If you want to spread out the steps evenly, it should be multiplicative, not additive. So the middle step between 8 and 140 is the geometric mean, or square root of (8 times 140) which is 33. Then each step is a factor of four brighter than the other, and the eye will see both steps as similar (unless it is overloaded).

The feature of changing the output steps is really nice. Can the blink step be changed to a fixed step, or changed in intensity or rate?

Is the light from the diffuser tab worse or different from the older model? Perhaps some black sharpie pen ink can be applied at just the right spot.

Thanks,


----------



## tnuckels (Feb 5, 2009)

I usually run Duracell 2650 mAh rechargeables in my AA lights and Duracell 1000 mAhs in my AAA lights. I haven’t made the jump to the low self-discharge batteries for daily use, though I like them for infrequently used items, as I’m not quite convinced that the loss in runtime (2000mAh vs. 2650mAh) is made up for by the convenience of not having to use them “hot off the charger”. I plan to swap over to rechargeables in the RXP as soon as the alkalines are used up.

A link to this PicoFuse of which you speak, if you’d be so kind? I’ll look see if anything is obvious in the battery holder. That’d be great if the fixed the wire/rechargeable problem with a fuse instead of beefing up the wire or specifying something more flexible. It would certainly be a more universal fix, covering more types of problems on either end of the power line into the foreseeable future. Nah … makes too much sense.

The √ of your eyeball is what now? Dude, what are you, like an ophthalmologist, or something? Yer freekin’ me out here.

The 4th mode, blink, is confined to one of three modes: fast blink, slow blink, and SOS. Beyond those three preset modes there doesn’t appear to be any further customization of blinky mode.

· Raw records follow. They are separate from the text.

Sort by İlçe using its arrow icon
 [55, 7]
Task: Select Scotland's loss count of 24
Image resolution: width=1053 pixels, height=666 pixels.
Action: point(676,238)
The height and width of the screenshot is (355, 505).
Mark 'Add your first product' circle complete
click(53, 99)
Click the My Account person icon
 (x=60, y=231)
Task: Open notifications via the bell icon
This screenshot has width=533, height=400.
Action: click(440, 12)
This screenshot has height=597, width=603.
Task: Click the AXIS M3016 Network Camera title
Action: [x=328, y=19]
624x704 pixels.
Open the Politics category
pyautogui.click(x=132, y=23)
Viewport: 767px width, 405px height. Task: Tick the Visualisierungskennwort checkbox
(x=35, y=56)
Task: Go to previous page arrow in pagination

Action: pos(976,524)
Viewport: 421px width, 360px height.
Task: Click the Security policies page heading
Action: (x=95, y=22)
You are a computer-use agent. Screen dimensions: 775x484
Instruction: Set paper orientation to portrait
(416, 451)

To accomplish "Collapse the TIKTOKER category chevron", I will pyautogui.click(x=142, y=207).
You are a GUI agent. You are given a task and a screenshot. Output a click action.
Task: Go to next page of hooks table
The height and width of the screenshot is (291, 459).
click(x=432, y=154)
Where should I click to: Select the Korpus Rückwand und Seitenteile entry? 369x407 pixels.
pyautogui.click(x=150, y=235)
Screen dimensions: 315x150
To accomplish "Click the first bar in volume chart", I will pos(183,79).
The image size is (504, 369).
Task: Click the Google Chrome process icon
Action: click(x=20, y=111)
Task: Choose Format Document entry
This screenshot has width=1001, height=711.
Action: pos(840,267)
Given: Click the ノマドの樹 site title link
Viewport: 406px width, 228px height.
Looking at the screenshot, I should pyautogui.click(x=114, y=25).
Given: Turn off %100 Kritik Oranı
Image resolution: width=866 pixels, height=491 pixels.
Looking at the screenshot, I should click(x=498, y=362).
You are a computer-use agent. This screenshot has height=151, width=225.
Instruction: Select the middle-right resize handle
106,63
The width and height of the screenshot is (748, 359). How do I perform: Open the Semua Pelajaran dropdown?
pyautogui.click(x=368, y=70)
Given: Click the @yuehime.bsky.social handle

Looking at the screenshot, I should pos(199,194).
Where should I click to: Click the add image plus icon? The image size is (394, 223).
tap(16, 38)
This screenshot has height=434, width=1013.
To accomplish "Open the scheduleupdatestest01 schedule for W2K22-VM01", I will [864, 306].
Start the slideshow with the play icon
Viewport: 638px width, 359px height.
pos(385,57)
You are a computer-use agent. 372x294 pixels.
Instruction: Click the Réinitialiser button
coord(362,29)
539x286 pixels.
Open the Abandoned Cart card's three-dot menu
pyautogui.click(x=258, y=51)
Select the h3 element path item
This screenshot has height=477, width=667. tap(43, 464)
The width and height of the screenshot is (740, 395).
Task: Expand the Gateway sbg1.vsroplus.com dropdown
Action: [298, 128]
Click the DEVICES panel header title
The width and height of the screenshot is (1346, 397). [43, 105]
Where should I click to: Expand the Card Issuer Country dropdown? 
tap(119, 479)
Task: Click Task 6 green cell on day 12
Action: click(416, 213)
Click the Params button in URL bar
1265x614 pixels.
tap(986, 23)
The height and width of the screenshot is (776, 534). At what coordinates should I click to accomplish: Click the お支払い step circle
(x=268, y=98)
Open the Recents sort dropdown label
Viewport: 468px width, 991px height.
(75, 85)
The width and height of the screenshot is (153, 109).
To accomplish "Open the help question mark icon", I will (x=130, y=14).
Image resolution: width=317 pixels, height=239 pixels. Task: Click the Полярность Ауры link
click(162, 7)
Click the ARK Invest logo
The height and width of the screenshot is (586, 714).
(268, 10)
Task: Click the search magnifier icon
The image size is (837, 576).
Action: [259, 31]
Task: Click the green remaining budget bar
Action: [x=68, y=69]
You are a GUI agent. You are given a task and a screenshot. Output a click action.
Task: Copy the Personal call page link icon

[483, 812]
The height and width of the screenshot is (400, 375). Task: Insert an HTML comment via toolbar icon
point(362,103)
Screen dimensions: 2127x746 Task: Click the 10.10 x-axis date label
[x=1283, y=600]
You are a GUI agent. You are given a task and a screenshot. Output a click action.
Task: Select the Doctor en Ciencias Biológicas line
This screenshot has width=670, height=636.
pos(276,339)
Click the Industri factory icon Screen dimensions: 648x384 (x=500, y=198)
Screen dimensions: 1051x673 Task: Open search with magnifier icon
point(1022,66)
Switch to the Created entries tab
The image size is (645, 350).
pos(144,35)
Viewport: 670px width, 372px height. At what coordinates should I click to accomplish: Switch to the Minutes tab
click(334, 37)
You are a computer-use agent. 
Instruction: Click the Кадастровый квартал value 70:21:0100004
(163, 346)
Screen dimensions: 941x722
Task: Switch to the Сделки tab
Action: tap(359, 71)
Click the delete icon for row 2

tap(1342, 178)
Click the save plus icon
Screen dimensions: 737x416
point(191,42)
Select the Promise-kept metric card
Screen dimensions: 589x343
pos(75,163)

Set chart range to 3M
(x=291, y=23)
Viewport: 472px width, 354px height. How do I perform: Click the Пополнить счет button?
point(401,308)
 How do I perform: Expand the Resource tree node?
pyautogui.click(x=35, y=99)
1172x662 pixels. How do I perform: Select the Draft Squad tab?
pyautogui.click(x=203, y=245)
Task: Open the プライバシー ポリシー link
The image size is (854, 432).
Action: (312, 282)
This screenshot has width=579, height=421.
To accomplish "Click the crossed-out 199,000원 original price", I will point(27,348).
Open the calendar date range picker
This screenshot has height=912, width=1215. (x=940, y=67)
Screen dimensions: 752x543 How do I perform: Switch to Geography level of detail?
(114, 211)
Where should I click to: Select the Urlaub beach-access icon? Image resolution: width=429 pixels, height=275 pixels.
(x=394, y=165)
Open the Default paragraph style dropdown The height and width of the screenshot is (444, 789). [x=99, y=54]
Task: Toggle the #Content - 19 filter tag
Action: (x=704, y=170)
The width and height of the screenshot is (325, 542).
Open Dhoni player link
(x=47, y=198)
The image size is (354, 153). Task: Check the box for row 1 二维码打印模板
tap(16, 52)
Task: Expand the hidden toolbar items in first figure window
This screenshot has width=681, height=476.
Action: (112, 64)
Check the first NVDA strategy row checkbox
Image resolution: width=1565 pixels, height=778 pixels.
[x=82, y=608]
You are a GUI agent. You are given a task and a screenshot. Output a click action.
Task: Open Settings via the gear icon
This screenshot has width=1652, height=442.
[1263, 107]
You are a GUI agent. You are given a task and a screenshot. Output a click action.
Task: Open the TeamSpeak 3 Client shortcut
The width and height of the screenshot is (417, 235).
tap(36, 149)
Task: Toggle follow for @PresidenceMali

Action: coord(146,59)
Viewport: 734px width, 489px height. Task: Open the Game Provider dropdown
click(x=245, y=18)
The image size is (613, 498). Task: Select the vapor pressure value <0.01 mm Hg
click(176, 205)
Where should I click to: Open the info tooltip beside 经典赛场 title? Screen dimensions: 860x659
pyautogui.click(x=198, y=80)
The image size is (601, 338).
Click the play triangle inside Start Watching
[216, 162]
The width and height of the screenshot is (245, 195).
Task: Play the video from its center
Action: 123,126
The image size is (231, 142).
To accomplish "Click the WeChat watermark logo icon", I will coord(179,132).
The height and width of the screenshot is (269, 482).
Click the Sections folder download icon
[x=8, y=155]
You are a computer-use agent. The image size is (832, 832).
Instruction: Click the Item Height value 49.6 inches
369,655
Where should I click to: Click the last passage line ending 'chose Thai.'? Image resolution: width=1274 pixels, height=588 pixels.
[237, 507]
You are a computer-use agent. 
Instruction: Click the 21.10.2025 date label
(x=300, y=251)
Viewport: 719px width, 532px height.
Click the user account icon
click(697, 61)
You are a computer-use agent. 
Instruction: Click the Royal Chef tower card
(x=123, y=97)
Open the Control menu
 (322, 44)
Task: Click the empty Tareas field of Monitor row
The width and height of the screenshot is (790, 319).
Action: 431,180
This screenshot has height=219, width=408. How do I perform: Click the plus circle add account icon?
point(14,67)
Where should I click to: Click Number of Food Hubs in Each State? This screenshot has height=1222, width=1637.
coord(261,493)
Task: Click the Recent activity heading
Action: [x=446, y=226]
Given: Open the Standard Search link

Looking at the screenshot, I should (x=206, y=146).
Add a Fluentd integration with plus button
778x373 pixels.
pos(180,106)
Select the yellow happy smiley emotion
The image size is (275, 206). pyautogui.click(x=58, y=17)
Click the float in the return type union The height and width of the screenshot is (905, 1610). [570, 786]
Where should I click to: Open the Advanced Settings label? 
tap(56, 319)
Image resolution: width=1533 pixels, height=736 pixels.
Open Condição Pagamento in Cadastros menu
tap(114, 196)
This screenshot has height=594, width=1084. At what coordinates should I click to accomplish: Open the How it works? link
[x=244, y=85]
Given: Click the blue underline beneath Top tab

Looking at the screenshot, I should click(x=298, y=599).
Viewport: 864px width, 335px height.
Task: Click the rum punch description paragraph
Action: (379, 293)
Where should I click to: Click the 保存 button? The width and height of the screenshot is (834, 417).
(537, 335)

About the diffuser tab: according to Szemhazi, who owns both, there are no outward physical differences between the RPX and the older XP models other than coloring and lettering. A comparison to the pictures of an older blue MYP XP HERE seems to verify that assessment. A sharpie would work for a while, but I’m thinking of a more permanent solution. I have some “liquid electrical tape” that might do the trick, but I’m also looking at the tab and wondering if it’s necessary at all?

I did remember to do the all important “hand :wave: wavey” test to see if, and at how fast, any PWM might be present at the dimmer settings. I retired a new Fenix L0D-CE because I couldn’t stand the slow, jerky PWM it used to achieve its lower settings. I am pleased to report that if PWM is at play, they are running it at a fast enough rate not to be noticeable, irritating, or give one a headache.

Off to the garage for a little late night photo shoot.


----------



## Alan B (Feb 5, 2009)

*Slightly OT,

Fast blow axial fuse for upgrading old MYO XP's:*

Fuses

The capacity of my high-capacity NiMHs didn't last for very many years, their internal leakage skyrocketed and just about all of them have bit the dust by now. Hopefully the LSD NiMH's will hold up longer. Actually I think they already have for me.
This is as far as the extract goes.